INSTRUÇÃO 1 -
Responda com base no texto sobre a crise acadêmica:
(a) Segundo o texto, de quem vem, sobretudo, a grita em torno de dinheiro?
(b) Que tipo de marxismo o texto diz que praticamos?
(c) Como o texto chama a crise econômica, em relação à oposição ao governo de Dilma Roussef?

A falta que o pensamento faz

É velho vício acadêmico a gravitação em torno de máximas teóricas de muita sonoridade, impressão e convencimento, mas de pouco alcance prático, histórico e objetivo. É muito estranho! São tempos e energias enormemente extensas e dispensadas para questões de pouca relação com a pletora de demandas, sobretudo, sociais e que nos arrebata em todos os instantes.

Nada contra "viagens teóricas" o que considero, em sua medida, até importante, mas, venhamos e convenhamos que o estabelecimento de limites é uma necessidade, sobretudo, na crise acadêmica em que nos encontramos e, definitivamente, nossa crise não é só econômico-financeira. Aliás, este tipo de crise em ambiente acadêmico, é o menor de nossos problemas.

Esta grita em torno de dinheiro e mais dinheiro vem, sobretudo, de sindicatos e associações acadêmicas, estas novas corporações do não-trabalho, operantes na inércia antipática de discursos previsíveis e desmobilizantes; incapazes de qualquer autocrítica; da atualização de pautas, estratégias e formas de inserção social e militante. Na verdade, o movimento sindical, sobretudo, docente, virou um "não-sei-quê" ensimesmado e estatal.

De outro modo, um bando de pelegos fechados no mundinho encantado da academia, avalizados por partidos do "campo popular e democrático" (?), protegidos por contratos de trabalho draconianos e, fundamentalmente, antissociais; por garantias de imunidade sindical e, por fim, por toda sorte de "mamatas e boquinhas" que a função aprouver. Caducamos!

Caducamos e nem percebemos e no estrito ambiente universitário, mais pela razão de ser afundada no exercício da função adormecida em burocracias de todos os tipos e que, de atividades intermediarias foram convertidas em finalidade, sentido e essência acadêmica e menos, bem menos, pelas ritualísticas e simbolismos que marcam o empavonado ambiente acadêmico.

Expressão de nossa senilidade são as formas de apreensão do mundo real e que estamos viciados. Useiros e vezeiros de um estruturalismo tosco e de um marxismo notadamente vulgar "tudo virou tudo" e expulsamos as especificidades do pensamento sistematizado e coerente.

É assustador! Os "noves fora" do que digo está, por exemplo, na percepção da atual crise econômica por parte, da boa gente da academia. A "bala de prata" da oposição ao atabalhoado governo de Dilma Roussef, esta maldita crise econômica, é tratada, mesmo aqui, na província onde vivo, nestas lonjuras goianas, com as mesmas categorias analíticas, com as mesmíssimas adjetivações e qualificantes utilizados por analistas do sul/sudeste do país.

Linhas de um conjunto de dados
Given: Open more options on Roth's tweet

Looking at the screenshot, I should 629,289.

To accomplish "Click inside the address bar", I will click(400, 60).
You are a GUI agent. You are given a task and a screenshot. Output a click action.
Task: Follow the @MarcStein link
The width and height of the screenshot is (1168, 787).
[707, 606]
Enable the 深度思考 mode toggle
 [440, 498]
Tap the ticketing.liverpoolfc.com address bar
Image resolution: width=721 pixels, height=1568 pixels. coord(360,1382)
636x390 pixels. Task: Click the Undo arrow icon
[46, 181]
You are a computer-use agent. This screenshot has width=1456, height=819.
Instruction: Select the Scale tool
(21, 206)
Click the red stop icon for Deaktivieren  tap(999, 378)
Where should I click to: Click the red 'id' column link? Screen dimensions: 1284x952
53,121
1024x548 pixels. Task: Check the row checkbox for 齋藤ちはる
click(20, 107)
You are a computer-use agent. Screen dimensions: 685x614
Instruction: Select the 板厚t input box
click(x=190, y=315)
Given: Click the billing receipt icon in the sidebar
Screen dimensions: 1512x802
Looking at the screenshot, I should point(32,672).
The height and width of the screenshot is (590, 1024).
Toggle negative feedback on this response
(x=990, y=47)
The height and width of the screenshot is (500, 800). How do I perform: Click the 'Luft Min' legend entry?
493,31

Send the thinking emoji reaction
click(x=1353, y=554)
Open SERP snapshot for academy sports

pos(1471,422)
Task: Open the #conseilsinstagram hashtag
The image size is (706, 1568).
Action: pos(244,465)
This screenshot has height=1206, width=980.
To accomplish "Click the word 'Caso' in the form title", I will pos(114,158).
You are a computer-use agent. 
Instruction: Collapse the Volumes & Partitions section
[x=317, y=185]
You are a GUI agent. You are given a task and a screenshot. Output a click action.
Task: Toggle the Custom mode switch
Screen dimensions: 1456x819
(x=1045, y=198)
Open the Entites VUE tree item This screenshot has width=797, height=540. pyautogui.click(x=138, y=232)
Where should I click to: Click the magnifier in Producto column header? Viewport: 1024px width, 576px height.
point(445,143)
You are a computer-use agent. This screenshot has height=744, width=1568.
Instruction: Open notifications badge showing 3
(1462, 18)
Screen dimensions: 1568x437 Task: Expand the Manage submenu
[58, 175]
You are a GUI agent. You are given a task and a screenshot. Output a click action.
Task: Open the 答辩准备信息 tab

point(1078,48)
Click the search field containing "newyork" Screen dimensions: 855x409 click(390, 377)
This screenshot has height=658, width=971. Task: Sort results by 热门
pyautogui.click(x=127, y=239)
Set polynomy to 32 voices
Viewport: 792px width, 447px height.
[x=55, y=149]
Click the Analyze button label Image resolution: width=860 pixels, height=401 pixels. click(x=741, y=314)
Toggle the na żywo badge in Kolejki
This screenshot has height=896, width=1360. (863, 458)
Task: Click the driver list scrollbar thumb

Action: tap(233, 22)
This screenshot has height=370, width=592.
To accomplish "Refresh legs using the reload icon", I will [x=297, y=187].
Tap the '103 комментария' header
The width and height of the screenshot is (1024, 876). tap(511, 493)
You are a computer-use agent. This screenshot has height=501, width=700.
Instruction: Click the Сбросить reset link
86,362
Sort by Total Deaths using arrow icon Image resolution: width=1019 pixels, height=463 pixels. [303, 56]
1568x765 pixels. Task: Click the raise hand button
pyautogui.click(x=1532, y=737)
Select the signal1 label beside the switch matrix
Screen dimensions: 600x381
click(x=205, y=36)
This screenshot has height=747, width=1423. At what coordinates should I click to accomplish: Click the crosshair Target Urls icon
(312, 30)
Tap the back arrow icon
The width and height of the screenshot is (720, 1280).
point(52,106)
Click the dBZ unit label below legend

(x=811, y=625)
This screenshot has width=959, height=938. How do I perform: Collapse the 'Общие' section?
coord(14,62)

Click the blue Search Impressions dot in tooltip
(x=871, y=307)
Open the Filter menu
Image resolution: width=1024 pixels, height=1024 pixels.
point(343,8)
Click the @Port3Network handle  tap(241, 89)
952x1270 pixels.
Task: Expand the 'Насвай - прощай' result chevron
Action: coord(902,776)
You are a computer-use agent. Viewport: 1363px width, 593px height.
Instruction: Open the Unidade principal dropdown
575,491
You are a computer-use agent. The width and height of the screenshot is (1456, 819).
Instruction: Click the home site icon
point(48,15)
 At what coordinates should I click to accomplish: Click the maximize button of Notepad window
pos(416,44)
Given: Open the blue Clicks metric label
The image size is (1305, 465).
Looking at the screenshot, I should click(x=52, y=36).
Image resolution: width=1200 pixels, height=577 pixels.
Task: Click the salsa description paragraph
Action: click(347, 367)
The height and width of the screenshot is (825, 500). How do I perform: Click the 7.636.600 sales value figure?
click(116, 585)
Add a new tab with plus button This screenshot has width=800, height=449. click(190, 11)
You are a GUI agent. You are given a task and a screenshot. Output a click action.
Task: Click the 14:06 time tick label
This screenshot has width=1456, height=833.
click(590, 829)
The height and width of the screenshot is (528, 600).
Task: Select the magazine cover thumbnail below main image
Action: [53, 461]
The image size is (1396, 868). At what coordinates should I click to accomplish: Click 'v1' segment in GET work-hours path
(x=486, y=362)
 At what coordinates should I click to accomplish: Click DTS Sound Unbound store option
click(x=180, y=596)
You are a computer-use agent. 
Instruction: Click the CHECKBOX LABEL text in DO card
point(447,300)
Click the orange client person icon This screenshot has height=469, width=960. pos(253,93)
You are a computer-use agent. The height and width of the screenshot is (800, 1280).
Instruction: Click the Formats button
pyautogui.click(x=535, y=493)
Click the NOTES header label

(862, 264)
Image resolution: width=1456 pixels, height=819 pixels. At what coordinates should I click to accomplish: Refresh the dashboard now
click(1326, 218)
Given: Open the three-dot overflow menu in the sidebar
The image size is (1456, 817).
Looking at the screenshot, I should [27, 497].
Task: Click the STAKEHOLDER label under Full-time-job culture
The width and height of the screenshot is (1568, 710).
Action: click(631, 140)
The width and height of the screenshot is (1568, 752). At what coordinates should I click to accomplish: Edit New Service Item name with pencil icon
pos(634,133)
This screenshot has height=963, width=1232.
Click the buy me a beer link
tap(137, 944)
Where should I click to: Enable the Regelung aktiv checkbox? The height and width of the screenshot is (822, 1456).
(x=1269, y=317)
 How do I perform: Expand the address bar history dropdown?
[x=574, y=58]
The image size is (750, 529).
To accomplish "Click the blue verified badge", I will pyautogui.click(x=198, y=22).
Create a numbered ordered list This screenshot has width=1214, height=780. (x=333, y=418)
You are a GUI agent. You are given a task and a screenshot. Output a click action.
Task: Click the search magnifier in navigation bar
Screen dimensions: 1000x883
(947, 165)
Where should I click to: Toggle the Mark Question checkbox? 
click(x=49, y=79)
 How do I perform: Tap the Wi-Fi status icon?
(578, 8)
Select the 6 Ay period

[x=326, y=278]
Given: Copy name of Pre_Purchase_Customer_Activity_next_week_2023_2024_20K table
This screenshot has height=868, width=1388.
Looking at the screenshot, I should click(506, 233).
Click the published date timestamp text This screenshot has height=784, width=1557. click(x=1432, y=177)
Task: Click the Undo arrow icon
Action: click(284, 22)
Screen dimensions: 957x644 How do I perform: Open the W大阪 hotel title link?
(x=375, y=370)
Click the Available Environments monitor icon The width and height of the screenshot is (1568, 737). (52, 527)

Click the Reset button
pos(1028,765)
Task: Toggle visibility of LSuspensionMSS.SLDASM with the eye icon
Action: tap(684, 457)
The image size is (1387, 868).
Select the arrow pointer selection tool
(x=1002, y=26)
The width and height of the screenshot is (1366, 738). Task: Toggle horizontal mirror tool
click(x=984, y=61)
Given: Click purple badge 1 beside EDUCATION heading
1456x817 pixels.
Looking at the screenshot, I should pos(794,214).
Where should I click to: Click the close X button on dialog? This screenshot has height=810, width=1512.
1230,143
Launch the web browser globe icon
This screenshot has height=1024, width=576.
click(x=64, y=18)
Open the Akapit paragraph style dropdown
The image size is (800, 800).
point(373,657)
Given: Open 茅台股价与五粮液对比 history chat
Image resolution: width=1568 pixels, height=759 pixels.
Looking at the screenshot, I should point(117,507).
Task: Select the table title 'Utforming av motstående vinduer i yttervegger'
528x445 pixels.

INSTRUÇÃO 2 - Digite de novo, sem mudar nada, as linhas dos registros começando na que contém "636x390 pixels. Task: Click" e terminando na que contém "Looking at the screenshot, I should point(32,672).", incluindo as duas.

RESPOSTA COMPLETA 1 -
(a) De sindicatos e associações acadêmicas.
(b) Um marxismo notadamente vulgar.
(c) A "bala de prata" da oposição.

RESPOSTA COMPLETA 2 -
636x390 pixels. Task: Click the Undo arrow icon
[46, 181]
You are a computer-use agent. This screenshot has width=1456, height=819.
Instruction: Select the Scale tool
(21, 206)
Click the red stop icon for Deaktivieren  tap(999, 378)
Where should I click to: Click the red 'id' column link? Screen dimensions: 1284x952
53,121
1024x548 pixels. Task: Check the row checkbox for 齋藤ちはる
click(20, 107)
You are a computer-use agent. Screen dimensions: 685x614
Instruction: Select the 板厚t input box
click(x=190, y=315)
Given: Click the billing receipt icon in the sidebar
Screen dimensions: 1512x802
Looking at the screenshot, I should point(32,672).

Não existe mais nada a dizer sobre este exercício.